No CSV or temporary file writes are required for this pattern.

Geometry Columns

If your upstream tool already has a point geometry column, pass geometry_column=... instead of x_column and y_column.

import geopandas as gpd
from shapely.geometry import Point

point_gdf = gpd.GeoDataFrame(
    {
        "plot_id": ["plot-a", "plot-b"],
        "sensor_id": ["s-001", "s-002"],
    },
    geometry=[Point(11.36, -0.001), Point(11.44, -0.0005)],
    crs="OGC:CRS84",
)

point_table = point_gdf.to_arrow(geometry_encoding="WKB")

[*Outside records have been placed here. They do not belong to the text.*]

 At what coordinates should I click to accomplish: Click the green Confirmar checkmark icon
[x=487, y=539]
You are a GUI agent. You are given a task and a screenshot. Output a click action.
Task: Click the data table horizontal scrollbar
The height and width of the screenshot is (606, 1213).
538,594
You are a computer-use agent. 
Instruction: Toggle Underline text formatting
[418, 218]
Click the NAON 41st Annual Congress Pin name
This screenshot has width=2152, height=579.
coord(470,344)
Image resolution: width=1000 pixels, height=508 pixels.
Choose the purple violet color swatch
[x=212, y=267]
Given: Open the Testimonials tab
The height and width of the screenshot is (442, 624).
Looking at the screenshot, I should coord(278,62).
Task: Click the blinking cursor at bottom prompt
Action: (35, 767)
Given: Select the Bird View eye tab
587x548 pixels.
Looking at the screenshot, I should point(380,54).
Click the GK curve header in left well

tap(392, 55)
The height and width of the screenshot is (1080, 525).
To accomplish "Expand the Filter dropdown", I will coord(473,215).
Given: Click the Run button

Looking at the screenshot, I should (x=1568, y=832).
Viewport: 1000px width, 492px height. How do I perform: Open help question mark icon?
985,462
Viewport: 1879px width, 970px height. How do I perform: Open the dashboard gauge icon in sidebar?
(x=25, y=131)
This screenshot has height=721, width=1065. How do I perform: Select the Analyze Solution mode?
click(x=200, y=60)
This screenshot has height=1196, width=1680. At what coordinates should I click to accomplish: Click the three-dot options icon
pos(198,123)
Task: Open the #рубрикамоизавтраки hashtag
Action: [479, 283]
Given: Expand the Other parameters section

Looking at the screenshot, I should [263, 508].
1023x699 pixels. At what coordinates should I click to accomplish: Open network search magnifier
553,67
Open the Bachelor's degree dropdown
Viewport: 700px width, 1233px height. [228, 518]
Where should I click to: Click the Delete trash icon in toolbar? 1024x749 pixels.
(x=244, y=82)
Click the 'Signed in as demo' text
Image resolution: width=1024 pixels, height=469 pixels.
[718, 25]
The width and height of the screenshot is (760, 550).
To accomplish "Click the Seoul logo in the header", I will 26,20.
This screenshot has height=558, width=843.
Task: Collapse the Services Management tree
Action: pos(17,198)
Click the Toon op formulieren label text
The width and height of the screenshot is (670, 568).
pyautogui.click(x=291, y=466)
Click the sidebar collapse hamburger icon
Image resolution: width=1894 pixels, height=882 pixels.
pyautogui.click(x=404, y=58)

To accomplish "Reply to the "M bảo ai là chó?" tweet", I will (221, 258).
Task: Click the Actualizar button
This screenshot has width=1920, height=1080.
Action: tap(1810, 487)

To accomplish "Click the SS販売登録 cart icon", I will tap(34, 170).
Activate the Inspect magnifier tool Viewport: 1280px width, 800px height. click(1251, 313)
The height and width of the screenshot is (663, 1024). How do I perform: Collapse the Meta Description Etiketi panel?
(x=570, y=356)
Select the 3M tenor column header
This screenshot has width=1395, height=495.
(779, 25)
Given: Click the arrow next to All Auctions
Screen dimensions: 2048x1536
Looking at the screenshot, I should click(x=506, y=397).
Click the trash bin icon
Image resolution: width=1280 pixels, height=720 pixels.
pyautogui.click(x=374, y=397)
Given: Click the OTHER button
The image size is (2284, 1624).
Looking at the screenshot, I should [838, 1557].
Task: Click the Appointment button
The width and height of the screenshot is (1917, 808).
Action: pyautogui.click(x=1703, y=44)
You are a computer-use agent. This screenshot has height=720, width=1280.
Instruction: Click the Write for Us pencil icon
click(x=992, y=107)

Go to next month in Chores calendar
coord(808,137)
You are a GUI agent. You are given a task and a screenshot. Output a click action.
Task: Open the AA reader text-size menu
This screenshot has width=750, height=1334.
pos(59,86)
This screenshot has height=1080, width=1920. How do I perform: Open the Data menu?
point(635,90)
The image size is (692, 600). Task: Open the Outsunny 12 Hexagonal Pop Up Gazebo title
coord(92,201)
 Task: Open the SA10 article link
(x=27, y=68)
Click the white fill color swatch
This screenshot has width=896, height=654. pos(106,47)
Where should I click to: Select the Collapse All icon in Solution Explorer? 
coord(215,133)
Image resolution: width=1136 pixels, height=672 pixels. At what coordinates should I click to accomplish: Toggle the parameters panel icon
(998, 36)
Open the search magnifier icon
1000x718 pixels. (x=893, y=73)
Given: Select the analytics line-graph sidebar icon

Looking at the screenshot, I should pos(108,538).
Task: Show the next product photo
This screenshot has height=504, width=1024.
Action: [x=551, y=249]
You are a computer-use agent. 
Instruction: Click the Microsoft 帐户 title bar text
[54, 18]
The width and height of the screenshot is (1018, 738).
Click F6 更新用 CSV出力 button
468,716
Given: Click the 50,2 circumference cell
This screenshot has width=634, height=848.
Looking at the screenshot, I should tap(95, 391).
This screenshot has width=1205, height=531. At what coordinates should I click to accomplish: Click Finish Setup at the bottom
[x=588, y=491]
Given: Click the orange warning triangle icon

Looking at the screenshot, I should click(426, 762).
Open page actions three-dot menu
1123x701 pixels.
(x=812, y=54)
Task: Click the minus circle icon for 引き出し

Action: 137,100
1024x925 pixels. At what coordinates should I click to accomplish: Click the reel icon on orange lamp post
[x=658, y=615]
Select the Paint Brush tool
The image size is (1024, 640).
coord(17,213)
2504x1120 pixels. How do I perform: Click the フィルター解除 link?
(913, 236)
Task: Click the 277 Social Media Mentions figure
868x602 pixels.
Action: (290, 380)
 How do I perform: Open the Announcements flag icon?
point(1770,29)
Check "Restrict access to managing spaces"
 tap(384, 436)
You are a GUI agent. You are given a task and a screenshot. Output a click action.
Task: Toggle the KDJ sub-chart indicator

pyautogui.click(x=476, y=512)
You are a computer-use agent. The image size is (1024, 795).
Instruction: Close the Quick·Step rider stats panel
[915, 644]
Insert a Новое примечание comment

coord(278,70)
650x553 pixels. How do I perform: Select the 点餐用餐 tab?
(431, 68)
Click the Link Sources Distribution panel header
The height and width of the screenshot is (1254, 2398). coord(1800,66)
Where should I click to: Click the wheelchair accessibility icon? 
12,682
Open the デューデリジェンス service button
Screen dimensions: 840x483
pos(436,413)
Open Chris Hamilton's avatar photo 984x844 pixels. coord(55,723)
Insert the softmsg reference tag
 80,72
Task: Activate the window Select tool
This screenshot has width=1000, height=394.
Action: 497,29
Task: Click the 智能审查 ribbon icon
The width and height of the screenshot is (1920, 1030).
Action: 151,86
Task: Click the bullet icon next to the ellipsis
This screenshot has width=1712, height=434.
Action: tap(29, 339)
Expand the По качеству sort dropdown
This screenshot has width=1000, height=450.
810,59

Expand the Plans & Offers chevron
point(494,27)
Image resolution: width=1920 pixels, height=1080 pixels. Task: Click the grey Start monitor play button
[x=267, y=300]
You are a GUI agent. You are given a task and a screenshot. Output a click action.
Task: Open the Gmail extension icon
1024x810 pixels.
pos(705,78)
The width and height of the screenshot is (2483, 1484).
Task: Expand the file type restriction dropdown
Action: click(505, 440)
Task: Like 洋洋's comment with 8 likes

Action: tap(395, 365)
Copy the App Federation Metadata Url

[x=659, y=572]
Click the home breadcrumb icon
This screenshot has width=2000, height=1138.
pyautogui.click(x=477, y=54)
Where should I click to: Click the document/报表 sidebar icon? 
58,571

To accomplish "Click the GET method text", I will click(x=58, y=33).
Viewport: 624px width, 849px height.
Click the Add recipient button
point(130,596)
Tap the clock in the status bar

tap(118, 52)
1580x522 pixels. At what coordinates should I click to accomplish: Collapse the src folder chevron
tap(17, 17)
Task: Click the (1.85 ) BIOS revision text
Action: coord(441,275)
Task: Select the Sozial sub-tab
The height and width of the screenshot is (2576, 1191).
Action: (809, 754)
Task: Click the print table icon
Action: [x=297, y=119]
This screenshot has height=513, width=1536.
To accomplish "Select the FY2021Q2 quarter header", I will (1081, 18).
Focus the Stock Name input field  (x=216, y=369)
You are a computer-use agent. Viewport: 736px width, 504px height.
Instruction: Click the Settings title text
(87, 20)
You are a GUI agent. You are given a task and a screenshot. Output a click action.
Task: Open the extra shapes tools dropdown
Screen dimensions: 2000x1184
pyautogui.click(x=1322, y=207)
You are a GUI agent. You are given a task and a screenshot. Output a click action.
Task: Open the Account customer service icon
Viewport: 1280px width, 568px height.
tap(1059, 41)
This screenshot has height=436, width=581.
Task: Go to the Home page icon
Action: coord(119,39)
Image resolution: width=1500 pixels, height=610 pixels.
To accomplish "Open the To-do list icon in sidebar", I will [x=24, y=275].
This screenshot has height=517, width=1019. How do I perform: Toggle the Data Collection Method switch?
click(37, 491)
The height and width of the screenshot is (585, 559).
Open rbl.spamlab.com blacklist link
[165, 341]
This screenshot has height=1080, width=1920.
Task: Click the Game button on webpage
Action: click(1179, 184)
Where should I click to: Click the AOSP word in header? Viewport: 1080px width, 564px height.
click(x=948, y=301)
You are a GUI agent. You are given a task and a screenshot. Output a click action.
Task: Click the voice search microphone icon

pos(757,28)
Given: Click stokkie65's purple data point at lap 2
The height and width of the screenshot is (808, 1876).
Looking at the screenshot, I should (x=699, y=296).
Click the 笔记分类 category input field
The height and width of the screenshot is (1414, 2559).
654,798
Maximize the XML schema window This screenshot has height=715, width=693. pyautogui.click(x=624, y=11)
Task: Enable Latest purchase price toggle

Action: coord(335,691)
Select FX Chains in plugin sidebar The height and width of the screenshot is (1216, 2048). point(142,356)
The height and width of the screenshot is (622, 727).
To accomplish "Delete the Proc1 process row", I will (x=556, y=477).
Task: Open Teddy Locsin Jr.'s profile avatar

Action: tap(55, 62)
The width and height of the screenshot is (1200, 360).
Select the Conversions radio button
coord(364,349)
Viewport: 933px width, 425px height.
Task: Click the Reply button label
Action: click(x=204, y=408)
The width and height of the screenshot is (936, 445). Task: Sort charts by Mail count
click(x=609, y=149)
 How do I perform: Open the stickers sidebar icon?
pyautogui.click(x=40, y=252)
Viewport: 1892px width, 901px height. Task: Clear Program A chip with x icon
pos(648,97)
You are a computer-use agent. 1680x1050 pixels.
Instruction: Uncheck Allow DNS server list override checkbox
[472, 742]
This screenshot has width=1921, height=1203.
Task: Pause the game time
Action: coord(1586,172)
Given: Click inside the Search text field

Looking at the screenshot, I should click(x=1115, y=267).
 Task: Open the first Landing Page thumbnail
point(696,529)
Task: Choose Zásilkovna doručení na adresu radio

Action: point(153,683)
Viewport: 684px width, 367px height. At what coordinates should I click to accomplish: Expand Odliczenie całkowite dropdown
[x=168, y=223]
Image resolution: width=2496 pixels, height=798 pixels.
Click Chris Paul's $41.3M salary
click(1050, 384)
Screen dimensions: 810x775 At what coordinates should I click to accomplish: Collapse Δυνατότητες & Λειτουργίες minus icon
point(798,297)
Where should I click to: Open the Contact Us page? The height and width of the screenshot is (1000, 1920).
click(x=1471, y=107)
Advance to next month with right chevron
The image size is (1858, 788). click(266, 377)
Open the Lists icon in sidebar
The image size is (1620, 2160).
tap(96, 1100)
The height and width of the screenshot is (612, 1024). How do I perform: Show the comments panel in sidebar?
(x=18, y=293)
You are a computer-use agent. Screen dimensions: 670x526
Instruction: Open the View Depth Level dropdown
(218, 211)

samples = collection.sample_points(
    points=point_table,
    geometry_column="geometry",
    bands=["A00"],
)

If the geometry column includes CRS information, Rasteret uses it. If it does not, pass geometry_crs=....

For DuckDB GEOMETRY values, convert them before passing the result to Rasteret:

SELECT plot_id, ST_AsWKB(geom) AS geometry
FROM plot_points

Output Columns

sample_points() returns a table with:

  • point_index, point_x, point_y, point_crs
  • record_id, datetime, collection
  • band, value, raster_crs
  • neighbourhood_values when return_neighbourhood!="off"

It also keeps point-table columns such as plot_id, sensor_id, or split, unless they collide with Rasteret output column names.

Use match="all" for time-series style output with every matching record per point and band:

samples = collection.sample_points(
    points=points,
    bands=["A00"],
    geometry_crs=4326,
    match="all",
)

Use match="latest" to keep one row per (point_index, band):

latest = collection.sample_points(
    points=points,
    bands=["A00"],
    geometry_crs=4326,
    match="latest",
)

Nodata Fallback

By default, sample_points() samples the base pixel containing the point:

  • If the base pixel is valid, Rasteret returns it.
  • If the base pixel is nodata/NaN, Rasteret returns that nodata value.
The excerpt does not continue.